School Subject(s): Biology, Science

This unit is about worlds that do or could exist. The three books we will read are Brave New World, by Aldous Huxley, Blood Child, by Octavia Butler, and I, Robot by Isaac Asimov. Each of these books shows a world that could exist, and each world follows a different set of rules and social mores. Through these books, we’ll examine the science, technology, and the rules that govern the people, both governmental and social structures. In Brave New World, the world is divided into five different classes- Alpha through Epsilon- and each one is specifically conditioned from birth- both physically and psychologically to think their specific set of limitations and conditions are the best.
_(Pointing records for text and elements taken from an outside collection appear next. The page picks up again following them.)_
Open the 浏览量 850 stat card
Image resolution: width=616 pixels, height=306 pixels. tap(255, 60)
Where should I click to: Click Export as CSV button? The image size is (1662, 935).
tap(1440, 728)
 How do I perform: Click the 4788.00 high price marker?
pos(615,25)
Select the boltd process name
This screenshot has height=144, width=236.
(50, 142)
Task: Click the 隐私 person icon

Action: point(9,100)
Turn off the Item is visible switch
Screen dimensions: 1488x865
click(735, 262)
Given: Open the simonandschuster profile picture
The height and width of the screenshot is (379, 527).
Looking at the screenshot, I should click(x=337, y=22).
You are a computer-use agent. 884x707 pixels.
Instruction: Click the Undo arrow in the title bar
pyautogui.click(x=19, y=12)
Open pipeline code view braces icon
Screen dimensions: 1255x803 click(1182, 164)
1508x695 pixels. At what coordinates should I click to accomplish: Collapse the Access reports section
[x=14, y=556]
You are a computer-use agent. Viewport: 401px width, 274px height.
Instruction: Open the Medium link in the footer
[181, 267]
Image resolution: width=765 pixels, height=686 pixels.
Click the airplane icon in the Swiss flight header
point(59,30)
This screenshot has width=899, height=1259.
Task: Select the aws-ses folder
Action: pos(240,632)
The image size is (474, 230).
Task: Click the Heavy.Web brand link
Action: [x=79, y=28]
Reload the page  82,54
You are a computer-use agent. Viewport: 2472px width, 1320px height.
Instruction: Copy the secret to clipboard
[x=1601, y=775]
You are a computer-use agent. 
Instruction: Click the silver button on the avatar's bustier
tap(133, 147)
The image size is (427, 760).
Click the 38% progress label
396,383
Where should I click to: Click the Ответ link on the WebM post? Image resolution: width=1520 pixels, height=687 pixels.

Blood Child is a short story in which Earth humans who have traveled to another planet are used by the bug-like inhabitants of that planet to propagate their own species- at times against their will. Finally, I, Robot is a collection of short stories, from which we’ll read the first and the last stories. In the first story, the three laws of robots are introduced.

When one of the laws is seemingly violated in the last story, you find that the robot was, indeed living within its parameters- but thought it had better information than did the humans. We’ll also watch three movies- GATTACA, Matrix, and Aeon Flux. These movies each have different perspectives- GATTACA is an analogue of Brave New World; a society in which genetic information is as free as a spit swab, and is used to permit or deny life opportunities. Matrix will be used to show the power of society as a control mechanism, and to introduce the possible worlds within our minds. Lastly, Aeon Flux offers yet another utopian civilization ideal- scientists run the only city-state that survived the virus that wiped out the rest of humanity. These stories have in common that the civilizations are held together by strict adherence to rules, some of which may be repugnant to us today, due to our belief in the supremacy of our own free will.

Additionally, these stories are built on the premises of human biological systems. At the School of the Future, our curriculum is planned around project level and learning cycle. In a 200 level project, in second learning cycle, the science standards include the biological sciences that would be covered by this proposed curriculum. The science topics that I’d need to uncover are the expression and transmission of genetic information, how genetics impact populations, and how populations, diversity, and natural processes impact the environment and environmental systems. The possible worlds we’d study through these books and movies will tie in with these topics easily- in fact, a detailed study of biological sciences will enhance my learners’ understandings of the stories.